Loading Data Into the Hub

Loading data using Semarchy Convergence for Data Integration uses Mappings. A mapping is a flow which extracts data from source datastores, transforms and loads this data into target datastores. A mapping uses declarative rules defining the relations (joins) between the source datastores, the filters to apply to the source data and the column mappings (transformations) between source and target columns, in the context of the data flow.

Loading CRM Data

The CRM customer and contact information is provided as an XML export. This information must be published in the MDM hub in two separate tables: SD_CUSTOMER and SD_CONTACT. To perform the publishing operation, we will create two mappings loading the CRM Customer and the CRM Contact data into these tables.

Loading CRM Customer Data

This mapping publishes data from the CRM XML file that you have reverse-engineered into the SD_CUSTOMER table stored in the hub.

Creating the New Mapping

When creating a mapping, the first step is adding the source(s) and target(s).

  1. Select the GettingStarted > Mapping folder in your project.
  2. Click the Create New Mapping button in the Project Explorer toolbar. The New Map Diagram wizard opens.
  3. Make sure that the GettingStarted/Mapping folder is selected as the parent folder.
  4. In File Name enter PublishXMLCRMCustomertoHub and then click Finish. The PublishXMLCRMCustomertoHub mapping editor opens.
  5. In the Project Explorer, select the GettingStarted > Metadata >DemoXMLCRM node, right-click and then select Refresh.
  6. In the Project Explorer, expand the GettingStarted > Metadata > OracleServer > OracleServer > SEMARCHY_DEMO_MDM node. Locate the SD_CUSTOMER table under this node.
  7. Drag and drop the SD_CUSTOMER table from the project explorer to the mapping editor. As it is dropped first in the diagram, this table is added as the target of the mapping, and appears with an orange title.
  8. In the project explorer, expand the GettingStarted > Metadata >DemoXMLCRM > crm_customer.xml node.
  9. Drag and drop the Customers root entity from the project explorer into the mapping editor. It appears with a blue title as it is one of the sources of our mapping.

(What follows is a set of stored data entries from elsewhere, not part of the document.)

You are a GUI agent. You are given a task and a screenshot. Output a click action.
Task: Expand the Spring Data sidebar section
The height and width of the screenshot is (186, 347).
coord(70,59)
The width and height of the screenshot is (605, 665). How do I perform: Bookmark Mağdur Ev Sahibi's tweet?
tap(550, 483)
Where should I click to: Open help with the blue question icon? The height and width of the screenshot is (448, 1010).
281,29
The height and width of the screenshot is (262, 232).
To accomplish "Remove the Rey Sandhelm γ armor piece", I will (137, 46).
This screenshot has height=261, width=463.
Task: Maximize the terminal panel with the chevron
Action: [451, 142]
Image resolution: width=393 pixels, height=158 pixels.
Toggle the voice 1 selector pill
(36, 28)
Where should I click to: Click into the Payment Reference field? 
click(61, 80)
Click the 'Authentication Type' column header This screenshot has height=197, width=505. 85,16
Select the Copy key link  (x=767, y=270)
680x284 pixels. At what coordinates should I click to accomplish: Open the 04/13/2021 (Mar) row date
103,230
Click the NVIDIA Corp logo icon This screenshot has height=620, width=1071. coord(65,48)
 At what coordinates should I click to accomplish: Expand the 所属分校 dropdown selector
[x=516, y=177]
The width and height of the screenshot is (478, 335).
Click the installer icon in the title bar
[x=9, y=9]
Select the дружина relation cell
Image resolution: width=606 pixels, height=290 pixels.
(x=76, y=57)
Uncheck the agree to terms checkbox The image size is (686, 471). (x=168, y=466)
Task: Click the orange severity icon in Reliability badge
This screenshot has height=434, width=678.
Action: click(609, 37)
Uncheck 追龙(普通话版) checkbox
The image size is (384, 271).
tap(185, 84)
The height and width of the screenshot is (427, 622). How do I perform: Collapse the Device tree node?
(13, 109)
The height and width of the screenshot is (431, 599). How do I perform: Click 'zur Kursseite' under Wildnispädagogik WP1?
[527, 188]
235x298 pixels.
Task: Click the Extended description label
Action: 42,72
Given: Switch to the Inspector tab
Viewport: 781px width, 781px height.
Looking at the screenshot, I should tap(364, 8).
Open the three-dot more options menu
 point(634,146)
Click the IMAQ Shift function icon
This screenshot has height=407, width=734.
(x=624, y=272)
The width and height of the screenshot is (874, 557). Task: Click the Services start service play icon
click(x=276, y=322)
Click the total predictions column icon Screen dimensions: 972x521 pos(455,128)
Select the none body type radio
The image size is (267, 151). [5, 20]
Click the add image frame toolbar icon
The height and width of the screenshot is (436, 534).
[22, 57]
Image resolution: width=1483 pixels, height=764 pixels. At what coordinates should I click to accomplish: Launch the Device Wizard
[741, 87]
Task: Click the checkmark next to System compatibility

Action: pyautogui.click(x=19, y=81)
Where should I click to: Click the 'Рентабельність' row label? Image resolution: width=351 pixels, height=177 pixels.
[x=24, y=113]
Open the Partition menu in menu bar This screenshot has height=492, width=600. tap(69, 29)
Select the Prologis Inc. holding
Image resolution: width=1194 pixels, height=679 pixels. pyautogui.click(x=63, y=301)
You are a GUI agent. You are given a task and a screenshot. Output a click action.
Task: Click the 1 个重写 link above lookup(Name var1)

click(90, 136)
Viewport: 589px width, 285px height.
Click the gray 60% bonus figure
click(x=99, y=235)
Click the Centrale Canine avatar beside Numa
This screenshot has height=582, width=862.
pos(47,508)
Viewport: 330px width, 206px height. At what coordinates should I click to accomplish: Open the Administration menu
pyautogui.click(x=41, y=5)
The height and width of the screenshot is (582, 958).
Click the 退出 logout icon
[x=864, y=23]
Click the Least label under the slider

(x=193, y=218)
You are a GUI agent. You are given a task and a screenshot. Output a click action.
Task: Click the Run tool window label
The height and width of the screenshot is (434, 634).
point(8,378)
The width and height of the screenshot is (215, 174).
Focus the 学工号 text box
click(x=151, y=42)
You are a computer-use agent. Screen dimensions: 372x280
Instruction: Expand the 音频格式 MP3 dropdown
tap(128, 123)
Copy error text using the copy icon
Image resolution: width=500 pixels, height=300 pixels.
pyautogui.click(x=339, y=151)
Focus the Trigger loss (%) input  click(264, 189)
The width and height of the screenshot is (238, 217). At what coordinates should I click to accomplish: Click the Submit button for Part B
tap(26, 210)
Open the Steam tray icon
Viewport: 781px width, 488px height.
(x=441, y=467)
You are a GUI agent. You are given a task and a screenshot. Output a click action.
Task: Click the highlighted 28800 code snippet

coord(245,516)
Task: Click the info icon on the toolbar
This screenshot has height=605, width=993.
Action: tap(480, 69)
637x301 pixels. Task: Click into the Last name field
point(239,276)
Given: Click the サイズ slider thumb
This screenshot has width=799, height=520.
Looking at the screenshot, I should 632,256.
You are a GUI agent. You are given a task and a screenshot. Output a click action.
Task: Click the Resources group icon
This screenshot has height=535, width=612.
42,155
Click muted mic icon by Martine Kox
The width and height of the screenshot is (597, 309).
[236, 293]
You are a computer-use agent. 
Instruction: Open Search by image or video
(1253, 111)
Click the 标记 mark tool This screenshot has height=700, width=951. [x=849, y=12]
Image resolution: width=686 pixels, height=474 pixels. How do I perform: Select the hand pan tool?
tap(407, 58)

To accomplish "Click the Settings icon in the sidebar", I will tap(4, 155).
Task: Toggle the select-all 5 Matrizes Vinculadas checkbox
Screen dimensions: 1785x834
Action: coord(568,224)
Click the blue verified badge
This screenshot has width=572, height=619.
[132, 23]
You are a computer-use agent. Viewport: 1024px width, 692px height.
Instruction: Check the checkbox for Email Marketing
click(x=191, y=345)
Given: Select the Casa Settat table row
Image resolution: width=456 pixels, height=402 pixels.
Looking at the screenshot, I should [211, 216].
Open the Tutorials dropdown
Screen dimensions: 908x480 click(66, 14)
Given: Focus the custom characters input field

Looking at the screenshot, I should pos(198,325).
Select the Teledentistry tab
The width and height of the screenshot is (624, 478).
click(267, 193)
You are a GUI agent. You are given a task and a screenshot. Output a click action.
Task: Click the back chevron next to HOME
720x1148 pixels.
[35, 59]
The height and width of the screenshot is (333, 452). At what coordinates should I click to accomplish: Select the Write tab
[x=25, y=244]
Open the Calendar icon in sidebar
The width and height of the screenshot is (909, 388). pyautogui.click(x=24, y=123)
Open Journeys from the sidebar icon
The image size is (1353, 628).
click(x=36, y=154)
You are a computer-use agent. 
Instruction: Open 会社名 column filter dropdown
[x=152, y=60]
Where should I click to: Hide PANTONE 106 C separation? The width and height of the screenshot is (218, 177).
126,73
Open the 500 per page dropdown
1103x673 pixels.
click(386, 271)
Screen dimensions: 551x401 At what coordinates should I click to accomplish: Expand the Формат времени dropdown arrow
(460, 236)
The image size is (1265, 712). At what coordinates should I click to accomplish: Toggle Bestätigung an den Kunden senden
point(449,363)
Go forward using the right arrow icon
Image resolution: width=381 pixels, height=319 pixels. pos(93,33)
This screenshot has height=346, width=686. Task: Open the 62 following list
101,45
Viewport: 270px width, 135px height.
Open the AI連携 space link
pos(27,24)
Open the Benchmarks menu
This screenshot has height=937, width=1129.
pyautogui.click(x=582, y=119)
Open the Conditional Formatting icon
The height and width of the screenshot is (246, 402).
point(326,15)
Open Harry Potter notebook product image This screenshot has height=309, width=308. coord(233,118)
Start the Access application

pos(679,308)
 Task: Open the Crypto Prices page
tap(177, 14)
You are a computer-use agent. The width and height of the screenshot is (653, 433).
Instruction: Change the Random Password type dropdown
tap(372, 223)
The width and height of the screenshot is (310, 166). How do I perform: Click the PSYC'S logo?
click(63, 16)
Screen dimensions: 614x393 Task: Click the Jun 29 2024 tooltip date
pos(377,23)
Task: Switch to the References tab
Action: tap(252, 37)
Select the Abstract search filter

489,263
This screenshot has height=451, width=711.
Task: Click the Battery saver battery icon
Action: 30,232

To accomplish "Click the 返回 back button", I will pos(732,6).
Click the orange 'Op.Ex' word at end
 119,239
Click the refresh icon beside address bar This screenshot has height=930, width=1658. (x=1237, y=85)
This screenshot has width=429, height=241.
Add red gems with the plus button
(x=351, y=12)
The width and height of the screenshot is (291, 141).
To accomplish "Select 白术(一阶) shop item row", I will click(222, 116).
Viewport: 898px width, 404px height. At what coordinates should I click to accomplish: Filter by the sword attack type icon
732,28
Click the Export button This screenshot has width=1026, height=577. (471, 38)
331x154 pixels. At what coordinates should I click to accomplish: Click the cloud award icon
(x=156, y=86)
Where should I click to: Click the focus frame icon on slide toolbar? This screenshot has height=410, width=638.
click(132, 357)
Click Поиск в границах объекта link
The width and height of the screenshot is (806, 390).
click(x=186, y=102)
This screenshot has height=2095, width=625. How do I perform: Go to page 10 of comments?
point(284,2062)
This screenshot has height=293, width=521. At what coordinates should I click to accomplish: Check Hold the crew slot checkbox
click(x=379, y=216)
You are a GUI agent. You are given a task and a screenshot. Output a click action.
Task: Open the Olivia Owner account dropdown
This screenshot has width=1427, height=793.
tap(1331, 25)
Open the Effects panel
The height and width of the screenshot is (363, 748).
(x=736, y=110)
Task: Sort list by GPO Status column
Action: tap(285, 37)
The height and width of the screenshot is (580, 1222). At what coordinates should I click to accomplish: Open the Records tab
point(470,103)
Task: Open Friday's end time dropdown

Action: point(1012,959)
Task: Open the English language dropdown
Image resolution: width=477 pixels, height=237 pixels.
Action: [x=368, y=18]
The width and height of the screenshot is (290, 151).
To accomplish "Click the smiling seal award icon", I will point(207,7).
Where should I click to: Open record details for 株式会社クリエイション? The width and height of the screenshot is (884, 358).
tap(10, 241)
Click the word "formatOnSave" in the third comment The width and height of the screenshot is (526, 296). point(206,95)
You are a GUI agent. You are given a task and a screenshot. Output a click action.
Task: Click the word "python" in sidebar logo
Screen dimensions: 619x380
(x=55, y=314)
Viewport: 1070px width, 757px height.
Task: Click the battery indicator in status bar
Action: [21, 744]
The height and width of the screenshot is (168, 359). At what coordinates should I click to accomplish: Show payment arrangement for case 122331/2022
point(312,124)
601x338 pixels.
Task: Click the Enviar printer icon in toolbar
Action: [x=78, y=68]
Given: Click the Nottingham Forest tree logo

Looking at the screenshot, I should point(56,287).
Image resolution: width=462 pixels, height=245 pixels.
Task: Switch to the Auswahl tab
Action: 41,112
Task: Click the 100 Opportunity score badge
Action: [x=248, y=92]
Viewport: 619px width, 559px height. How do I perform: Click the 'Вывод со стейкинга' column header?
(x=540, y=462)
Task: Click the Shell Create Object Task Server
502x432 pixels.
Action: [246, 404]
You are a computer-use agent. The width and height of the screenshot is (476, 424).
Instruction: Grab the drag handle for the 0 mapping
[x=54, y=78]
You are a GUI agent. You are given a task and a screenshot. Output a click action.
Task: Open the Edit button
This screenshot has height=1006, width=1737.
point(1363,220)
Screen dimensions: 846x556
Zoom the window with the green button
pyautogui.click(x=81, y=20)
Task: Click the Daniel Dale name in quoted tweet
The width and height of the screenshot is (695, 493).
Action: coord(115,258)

Defining the Column Mappings

After adding the source and target datastores, it is possible to define the column mappings. Column Mappings are expressions used to load the target datastore’s columns. We use three types of column mappings:

  1. Expand the Customers source in the mapping editor in order to see all the elements and attributes of the XML structure.
  2. In the mapping diagram, select the Customers > Customer > id attribute from the source XML structure ( Customers). Drag id to B_SOURCEID in the SD_CUSTOMER target table.
  3. Select B_SOURCEID column of the SD_CUSTOMER target table, and then select the Expression Editor view in the views located below the editor panel. This view displays the code of the expression that will load the B_SOURCEID column. The code contains for the moment: Customers.Customers/Customer/@id, which is the path of the attribute in the source XML structure.
  4. Select the Properties view. You can see the properties of this target column mapping.The Execution Location indicates the location where this expression will be executed. In this case, the expression runs in the Source. An source icon in the diagram in front of the target table’s column name provides the same indication.
  5. Drag and drop to create the following column mappings:
  6. After this mapping phase, the diagram looks as shown below:
  7. Select the B_BRANCHID column in the SD_CUSTOMER target table.
  8. Go to the Expression Editor view and enter 0 (zero). This mapping is a constant numeric value and must be executed in the target execution location.
  9. In the Properties view, select Execution Location > Target. The execution location icon on the B_BRANCHID is changed to Target.
  10. Repeat the three previous steps to map the following columns to constant values and set their execution location to Target. Make sure to use single quotes around these constant values.
  11. In the Project Explorer, expand the global > templates.semarchy > Semarchy Convergence for MDM Integration > Global Variables.variable > Semarchy Variables node.
  12. Select the SEM_LOAD_ID variable from this node. Drag and drop this variable in the mapping diagram. The variable is added as a variable element in the diagram.
  13. Select the SEM_LOAD_ID element in the diagram, drag and drop it on the B_LOADID column in the target table. This column’s mapping is set to: %{SEM_LOAD_ID}%. This expression returns the value of the SEM_LOAD_ID variable. This variable will be set in the process that will execute this mapping.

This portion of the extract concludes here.